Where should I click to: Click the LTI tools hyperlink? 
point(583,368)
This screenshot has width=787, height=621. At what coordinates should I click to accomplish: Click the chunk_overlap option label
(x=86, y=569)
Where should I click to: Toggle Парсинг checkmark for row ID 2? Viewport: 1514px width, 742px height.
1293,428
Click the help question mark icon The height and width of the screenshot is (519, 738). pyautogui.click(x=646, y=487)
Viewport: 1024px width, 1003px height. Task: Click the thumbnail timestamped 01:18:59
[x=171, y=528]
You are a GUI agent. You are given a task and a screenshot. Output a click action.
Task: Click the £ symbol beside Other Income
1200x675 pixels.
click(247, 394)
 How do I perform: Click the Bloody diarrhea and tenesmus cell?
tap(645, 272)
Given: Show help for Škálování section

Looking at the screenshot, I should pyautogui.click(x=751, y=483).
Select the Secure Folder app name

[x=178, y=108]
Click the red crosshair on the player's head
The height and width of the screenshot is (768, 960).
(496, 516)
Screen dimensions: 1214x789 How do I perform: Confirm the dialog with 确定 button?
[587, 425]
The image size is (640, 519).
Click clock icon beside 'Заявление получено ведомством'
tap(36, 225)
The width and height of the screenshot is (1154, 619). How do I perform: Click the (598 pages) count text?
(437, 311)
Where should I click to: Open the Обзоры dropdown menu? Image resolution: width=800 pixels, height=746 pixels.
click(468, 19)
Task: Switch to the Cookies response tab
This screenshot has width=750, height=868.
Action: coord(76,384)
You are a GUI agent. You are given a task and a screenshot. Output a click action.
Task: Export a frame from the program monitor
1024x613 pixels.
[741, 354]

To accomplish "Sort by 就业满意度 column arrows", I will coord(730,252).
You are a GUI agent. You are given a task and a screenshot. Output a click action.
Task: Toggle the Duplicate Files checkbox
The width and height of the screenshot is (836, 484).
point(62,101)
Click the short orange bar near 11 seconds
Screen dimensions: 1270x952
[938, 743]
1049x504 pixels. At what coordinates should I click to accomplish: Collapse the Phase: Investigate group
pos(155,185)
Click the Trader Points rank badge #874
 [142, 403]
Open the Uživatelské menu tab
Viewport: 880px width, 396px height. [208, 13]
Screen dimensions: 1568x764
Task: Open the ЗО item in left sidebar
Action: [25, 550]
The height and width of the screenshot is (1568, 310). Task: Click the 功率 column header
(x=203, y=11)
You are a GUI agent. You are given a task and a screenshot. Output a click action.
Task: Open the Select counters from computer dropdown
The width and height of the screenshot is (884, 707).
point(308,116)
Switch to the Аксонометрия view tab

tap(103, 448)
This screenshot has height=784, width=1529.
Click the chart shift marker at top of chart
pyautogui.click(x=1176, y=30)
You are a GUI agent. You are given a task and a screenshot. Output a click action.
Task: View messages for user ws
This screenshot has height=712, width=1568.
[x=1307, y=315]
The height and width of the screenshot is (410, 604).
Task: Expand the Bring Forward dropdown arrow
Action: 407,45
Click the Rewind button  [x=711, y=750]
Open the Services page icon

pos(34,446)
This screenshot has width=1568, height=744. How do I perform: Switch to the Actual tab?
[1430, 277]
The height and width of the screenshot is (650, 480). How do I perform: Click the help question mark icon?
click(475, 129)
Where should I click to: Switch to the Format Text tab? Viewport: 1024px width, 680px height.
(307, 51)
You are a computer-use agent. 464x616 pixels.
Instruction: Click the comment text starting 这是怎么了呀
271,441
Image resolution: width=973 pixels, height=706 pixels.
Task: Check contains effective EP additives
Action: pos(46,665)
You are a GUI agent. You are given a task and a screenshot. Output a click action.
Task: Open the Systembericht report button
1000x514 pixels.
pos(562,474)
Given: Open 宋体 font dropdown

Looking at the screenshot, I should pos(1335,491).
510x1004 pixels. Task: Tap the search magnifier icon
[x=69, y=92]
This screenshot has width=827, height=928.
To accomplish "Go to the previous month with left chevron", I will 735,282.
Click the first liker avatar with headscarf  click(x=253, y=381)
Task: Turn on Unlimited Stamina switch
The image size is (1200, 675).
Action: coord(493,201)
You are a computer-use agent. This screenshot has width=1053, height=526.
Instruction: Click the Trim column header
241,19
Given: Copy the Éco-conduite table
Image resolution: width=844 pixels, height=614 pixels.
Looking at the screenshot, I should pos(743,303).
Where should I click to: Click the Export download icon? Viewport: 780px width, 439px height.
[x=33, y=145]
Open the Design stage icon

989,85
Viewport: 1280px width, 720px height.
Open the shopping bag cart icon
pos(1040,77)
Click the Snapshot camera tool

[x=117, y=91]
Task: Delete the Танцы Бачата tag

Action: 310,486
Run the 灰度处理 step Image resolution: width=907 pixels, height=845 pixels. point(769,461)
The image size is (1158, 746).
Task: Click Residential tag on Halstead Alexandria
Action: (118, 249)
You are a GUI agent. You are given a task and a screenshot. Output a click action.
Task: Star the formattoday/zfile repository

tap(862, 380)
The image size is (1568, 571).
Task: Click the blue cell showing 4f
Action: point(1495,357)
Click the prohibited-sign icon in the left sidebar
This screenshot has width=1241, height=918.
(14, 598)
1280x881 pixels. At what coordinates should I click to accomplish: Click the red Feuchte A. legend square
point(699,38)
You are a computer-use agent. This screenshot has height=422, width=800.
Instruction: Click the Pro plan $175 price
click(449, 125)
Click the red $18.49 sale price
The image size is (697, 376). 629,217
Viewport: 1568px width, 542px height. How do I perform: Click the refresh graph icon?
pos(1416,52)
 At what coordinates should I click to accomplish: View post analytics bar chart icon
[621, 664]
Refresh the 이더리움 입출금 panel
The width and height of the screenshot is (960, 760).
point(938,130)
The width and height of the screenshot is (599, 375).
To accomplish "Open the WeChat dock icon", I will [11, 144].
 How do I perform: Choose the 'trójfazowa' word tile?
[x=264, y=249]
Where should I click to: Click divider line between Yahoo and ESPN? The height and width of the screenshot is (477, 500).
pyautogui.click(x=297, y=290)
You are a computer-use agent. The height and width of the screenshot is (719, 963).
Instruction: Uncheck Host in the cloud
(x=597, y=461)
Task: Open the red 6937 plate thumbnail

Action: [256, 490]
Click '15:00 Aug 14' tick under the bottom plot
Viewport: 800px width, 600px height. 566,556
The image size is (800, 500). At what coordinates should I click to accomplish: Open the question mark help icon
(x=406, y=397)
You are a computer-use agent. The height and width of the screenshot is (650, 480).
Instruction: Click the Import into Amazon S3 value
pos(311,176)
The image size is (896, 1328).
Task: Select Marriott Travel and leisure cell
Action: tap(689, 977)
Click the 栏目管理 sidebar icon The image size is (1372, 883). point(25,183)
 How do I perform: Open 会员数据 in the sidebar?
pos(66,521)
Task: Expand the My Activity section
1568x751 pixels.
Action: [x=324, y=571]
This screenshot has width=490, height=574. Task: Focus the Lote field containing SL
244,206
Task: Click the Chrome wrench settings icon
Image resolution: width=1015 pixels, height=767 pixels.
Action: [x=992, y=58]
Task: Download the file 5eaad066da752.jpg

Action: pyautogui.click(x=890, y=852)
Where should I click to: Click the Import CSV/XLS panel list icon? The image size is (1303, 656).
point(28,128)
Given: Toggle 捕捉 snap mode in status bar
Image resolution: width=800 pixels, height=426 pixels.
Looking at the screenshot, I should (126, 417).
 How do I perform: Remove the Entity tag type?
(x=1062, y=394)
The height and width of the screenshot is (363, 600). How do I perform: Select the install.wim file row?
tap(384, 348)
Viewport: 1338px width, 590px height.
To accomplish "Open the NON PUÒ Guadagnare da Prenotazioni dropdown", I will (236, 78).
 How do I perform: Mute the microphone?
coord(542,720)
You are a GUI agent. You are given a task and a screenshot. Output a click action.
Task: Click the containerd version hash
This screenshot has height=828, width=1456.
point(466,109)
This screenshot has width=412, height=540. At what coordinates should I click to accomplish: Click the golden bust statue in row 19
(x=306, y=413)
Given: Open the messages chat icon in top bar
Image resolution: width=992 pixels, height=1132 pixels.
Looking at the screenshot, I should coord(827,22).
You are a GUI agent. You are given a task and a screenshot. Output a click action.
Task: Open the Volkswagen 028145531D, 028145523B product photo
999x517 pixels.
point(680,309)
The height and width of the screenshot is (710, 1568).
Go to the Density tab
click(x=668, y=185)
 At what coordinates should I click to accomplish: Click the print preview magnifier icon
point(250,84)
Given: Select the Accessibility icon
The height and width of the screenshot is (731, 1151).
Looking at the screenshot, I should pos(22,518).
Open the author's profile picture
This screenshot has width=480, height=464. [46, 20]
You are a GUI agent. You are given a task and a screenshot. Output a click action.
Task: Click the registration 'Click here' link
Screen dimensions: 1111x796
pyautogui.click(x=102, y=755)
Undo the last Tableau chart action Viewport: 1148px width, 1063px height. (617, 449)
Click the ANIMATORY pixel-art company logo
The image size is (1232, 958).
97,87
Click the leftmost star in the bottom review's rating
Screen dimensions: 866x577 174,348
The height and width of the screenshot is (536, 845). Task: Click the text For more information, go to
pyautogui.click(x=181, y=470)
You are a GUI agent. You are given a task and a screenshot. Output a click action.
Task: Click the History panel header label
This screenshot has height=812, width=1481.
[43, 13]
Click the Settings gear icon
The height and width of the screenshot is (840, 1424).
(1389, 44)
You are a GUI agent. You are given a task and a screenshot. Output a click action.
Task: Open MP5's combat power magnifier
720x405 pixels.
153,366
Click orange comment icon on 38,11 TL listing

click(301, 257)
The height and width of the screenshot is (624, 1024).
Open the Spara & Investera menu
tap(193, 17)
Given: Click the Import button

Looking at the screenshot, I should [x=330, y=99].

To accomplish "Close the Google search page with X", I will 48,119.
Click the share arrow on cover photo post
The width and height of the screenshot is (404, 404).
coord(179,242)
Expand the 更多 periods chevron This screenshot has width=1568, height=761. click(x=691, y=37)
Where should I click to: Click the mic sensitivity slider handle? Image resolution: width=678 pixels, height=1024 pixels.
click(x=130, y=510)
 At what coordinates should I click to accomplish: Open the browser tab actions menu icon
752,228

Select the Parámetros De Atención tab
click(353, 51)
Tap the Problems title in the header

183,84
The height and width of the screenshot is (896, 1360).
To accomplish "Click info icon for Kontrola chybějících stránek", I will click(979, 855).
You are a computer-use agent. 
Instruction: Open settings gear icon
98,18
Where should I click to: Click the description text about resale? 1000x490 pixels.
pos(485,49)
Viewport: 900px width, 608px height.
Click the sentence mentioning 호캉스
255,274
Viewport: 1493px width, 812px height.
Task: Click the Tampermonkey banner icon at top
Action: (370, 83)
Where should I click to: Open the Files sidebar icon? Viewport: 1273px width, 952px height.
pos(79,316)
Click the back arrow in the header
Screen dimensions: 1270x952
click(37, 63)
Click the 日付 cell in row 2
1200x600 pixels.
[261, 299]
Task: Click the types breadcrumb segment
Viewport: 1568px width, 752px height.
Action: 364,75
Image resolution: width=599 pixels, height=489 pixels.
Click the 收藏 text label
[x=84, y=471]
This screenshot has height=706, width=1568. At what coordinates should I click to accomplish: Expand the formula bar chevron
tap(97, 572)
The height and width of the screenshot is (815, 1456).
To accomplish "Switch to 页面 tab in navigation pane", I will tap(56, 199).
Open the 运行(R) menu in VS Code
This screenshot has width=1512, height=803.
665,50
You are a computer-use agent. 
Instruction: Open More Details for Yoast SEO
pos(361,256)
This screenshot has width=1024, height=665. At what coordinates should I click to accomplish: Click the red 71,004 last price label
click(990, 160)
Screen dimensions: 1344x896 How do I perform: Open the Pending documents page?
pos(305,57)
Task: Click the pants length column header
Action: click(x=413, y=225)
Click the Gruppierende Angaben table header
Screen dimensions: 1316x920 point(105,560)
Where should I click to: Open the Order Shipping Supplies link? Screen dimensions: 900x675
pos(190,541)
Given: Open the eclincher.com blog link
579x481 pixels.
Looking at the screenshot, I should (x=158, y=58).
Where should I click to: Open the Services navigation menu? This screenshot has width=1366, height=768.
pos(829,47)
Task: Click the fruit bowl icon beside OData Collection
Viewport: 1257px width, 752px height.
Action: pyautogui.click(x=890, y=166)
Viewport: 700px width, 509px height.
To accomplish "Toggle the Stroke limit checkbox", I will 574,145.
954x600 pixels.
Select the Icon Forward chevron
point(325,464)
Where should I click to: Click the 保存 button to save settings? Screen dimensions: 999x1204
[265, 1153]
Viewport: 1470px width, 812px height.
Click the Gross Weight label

***

### Task to complete
Update the part of the entries that opens with the line containing "Expand the 更多" and closes with the line containing "click(x=130, y=510)", changing "slider handle" to "slider thumb" and leaving everything else untouched. Give back only those lines.

### Output for this exercise
Expand the 更多 periods chevron This screenshot has width=1568, height=761. click(x=691, y=37)
Where should I click to: Click the mic sensitivity slider thumb? Image resolution: width=678 pixels, height=1024 pixels.
click(x=130, y=510)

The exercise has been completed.